眠気覚ましのコーヒーを一杯淹れて、おにぎりとの相性など特に考えず無造作にトレイの上に置いた。



 既に甲板には誰もいなかった。
今頃チョッパーは偶然手に入れた時間を費やして薬の調合とやらを頑張っているだろう。
女性部屋からは光が漏れている。ナミさんは航海日誌でも書いているだろうか。
ウソップは…寝ててくれたら有難いけど、まあ寝てねえだろうな。
納得いかないまま、ハンモックに横たわり俺に腹を立てている頃かもしれない。

 暗い気持ちでマストへ向かうはしごを登った。
この見張りの時間中に明日の覚悟を決めておかねえと、まるで意味がねえ。
やだなあ…何で星空見ながら振られる覚悟をしなくちゃいけねえのかなあ。

「…2箱で足りるかな…」
頂上にたどり着き、早速一本目の煙草に火をつける。
見事な夜空に思い切り煙を吹きかけてやった。

 多分、というか絶対俺は、明日になろうが明後日になろうが、決心を決められる事はない。
「終わり」を先延ばしにする行為になんか、何の意味もない。

 望みはなくても許してもらえる片思いと、諦めなきゃいけない片思いじゃ、心の持ちようはこんなに違う。
俺が怖いのはただ一つだけだ。
お前を諦める自信ってのが、全く持てねえ。

 諦められないと素直に言ったら、ウソップは困った顔をしてこう言うだけに決まってる。「じゃあしょうがないよな」って。
そして距離を置くんだろう、らそれとなく余所余所しくなるのだ。
心からの笑った顔を見せたりは、もう二度としてくれない。
それは紛れもなく、俺の為に。俺を思って。…そういう奴なんだ。
知ってるよ、そういうところも好きになったんだから。

「…クソ余計なお世話…」

 適当な気持ちでこさえたおにぎりはやっぱり適当な味だった。不味くも旨くもない。無性に悲しくなった。
一つ目のおにぎりを完食し、よく噛まないままコーヒーで流し込んだ。
梅干しとカフェインが混ざり合って気分が悪くなる前に、全てを煙草で強引に誤魔化す。

 煙を目で追いかけながら、今あいつはどんな思いでいるだろうと思った。
優しいあいつの事だから、今日俺に言おうと思っていた台詞を何度も心の中で練習したに違いない。勇気が必要だったに決まってる。
…もしかしたら俺以上に、躊躇ったのかもしれねえな。

 ふんぎりがつかない俺を、情けない奴だと呆れてもしかしたら少し、いやかなり、腹を立てているかもしれない。

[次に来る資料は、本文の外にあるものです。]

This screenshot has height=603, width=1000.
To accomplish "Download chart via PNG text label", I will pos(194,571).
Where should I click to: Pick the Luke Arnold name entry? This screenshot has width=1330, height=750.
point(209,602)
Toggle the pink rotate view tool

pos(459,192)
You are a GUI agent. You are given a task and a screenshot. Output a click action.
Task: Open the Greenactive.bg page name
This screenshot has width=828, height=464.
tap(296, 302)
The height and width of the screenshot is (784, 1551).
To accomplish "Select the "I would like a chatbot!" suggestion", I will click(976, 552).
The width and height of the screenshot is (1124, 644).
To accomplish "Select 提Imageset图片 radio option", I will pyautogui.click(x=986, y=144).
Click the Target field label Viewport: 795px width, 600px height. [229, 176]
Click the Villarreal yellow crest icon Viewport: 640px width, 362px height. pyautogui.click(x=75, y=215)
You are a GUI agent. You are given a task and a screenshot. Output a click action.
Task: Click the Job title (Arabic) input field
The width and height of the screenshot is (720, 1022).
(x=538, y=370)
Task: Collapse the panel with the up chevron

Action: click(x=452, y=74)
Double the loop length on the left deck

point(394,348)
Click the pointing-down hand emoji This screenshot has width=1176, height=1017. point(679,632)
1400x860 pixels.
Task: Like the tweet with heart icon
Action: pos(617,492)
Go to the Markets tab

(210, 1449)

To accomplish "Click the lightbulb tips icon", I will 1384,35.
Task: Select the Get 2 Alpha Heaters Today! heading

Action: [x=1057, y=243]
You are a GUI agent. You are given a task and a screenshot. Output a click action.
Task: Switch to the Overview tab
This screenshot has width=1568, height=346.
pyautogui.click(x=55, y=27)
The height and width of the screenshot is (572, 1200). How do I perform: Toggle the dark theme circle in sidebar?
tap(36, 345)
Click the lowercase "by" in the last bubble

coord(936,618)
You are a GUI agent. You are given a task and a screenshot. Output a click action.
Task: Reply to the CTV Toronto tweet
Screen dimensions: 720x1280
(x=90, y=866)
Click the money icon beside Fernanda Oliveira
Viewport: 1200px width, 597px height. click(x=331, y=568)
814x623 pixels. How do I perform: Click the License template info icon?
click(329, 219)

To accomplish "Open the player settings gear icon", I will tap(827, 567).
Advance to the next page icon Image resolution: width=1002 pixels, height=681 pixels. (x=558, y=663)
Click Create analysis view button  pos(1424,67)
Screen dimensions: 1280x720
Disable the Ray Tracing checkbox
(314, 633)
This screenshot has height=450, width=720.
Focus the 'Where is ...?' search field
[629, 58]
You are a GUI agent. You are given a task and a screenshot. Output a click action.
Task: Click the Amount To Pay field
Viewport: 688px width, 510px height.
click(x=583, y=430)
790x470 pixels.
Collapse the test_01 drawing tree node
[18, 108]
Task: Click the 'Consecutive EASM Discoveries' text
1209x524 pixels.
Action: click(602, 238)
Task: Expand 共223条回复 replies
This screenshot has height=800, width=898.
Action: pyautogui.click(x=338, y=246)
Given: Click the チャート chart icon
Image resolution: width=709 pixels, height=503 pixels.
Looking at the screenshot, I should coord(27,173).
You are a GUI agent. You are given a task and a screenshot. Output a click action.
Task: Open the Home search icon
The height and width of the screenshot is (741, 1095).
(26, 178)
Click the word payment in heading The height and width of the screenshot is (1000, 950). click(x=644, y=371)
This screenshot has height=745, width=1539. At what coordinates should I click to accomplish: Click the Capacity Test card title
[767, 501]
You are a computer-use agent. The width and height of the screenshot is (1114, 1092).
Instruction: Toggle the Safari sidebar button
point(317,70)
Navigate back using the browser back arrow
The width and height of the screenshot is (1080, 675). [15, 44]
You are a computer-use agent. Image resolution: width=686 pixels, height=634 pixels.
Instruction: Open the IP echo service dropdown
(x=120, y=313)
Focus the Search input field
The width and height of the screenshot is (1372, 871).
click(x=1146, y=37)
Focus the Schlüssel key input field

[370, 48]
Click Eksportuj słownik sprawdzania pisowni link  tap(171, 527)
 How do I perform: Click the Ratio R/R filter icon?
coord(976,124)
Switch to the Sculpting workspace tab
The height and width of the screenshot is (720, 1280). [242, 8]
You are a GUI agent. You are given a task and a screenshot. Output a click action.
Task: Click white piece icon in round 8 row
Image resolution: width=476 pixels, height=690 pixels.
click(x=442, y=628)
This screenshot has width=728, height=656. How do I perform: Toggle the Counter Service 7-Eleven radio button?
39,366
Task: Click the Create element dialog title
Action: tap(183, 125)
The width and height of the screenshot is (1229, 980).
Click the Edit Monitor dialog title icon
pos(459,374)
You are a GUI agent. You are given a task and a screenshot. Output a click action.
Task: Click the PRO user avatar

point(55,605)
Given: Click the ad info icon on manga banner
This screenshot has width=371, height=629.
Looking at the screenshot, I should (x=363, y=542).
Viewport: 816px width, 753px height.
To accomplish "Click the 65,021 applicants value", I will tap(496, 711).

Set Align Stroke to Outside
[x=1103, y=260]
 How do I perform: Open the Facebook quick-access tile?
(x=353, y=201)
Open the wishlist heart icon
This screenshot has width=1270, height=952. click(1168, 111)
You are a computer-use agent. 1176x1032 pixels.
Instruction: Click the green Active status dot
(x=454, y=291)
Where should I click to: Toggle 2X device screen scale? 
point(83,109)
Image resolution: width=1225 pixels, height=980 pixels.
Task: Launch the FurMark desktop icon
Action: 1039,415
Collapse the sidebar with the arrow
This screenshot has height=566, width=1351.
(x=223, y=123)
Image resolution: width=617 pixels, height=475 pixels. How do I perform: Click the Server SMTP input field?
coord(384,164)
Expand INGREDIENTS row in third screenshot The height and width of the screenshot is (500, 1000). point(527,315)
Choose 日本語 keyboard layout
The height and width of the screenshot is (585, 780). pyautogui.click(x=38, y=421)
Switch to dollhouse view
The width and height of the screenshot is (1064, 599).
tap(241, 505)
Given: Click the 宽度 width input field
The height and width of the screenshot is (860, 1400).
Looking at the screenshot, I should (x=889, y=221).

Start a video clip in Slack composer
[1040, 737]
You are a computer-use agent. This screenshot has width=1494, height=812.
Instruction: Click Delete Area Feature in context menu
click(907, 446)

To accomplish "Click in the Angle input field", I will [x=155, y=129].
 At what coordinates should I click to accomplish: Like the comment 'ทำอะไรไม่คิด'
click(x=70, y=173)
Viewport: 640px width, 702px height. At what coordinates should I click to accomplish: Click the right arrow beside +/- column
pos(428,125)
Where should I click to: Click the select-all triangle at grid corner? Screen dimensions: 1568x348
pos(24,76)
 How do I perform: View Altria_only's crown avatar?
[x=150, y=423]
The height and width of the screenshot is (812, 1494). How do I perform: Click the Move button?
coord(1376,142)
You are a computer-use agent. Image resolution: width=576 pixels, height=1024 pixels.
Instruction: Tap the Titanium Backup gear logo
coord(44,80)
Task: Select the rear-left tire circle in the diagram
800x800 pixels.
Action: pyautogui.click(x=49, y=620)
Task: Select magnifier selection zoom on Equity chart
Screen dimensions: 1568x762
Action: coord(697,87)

 キッチンで盛大にグラスを割って指を切った時、あいつが俺の手を握ってくれた事を思い出す。

 「嫌いになんかならねえ」
そう言ったウソップの声も、握られた手の温度も、こんなにちゃんと覚えているのに。
終わりは、来る。絶対来るんだ。

 風もないのに、マストが「キシ」と小さく音を立てた。
特に気にせず煙草の火を消して珈琲を口に運んだ。
メリー号も随分傷だらけだからなあ。そりゃいたるところから軋む音がして当然だ。
体を張って航海を続けてくれるメリーの体をマストから見渡し、補強の跡だらけである事を改めて再確認した。

「…愛されてんじゃねえか、にゃろう…」

そのほとんどは、一人の男の手によって築かれたものだ。
今に始まった事ではない。ずっと見てきた事なのにな。

 メリーに妬いてしまうくらいお前に惚れてるのに、どうしてお前の好きな人は、俺じゃないんだろう。

 もう一度、マストが軋んだ音を立てた。
でもどうもおかしい。今度は一定のリズムで音がするのだ。
風は吹いていない。他の場所から物音なんて聞こえてこない。
まるで誰かが此処へ登ってくるような音の鳴り方だった。

 まさか、と思うのと同時に、その声は素っ頓狂に響いた。



「ウソップ輪ゴーーーム!」



 両腕が、俺に向かって輪ゴムを発射しようとしている。
俺はその様子をしっかりと見つめ、一体何が始まるのだろうと冷静に考えた。

「…輪ゴーム」
「…」
技名を告げる二度目の声が弱弱しく聞こえる。
両腕は何度かゴムをビンと伸ばし直して、その存在を俺に必死に伝え続けていた。

「………」

 数秒の沈黙の後、ゴムを限界まで伸ばしていた両手はいったん引っ込み、その後、のそっと茶色の見慣れたバンダナが姿を現した。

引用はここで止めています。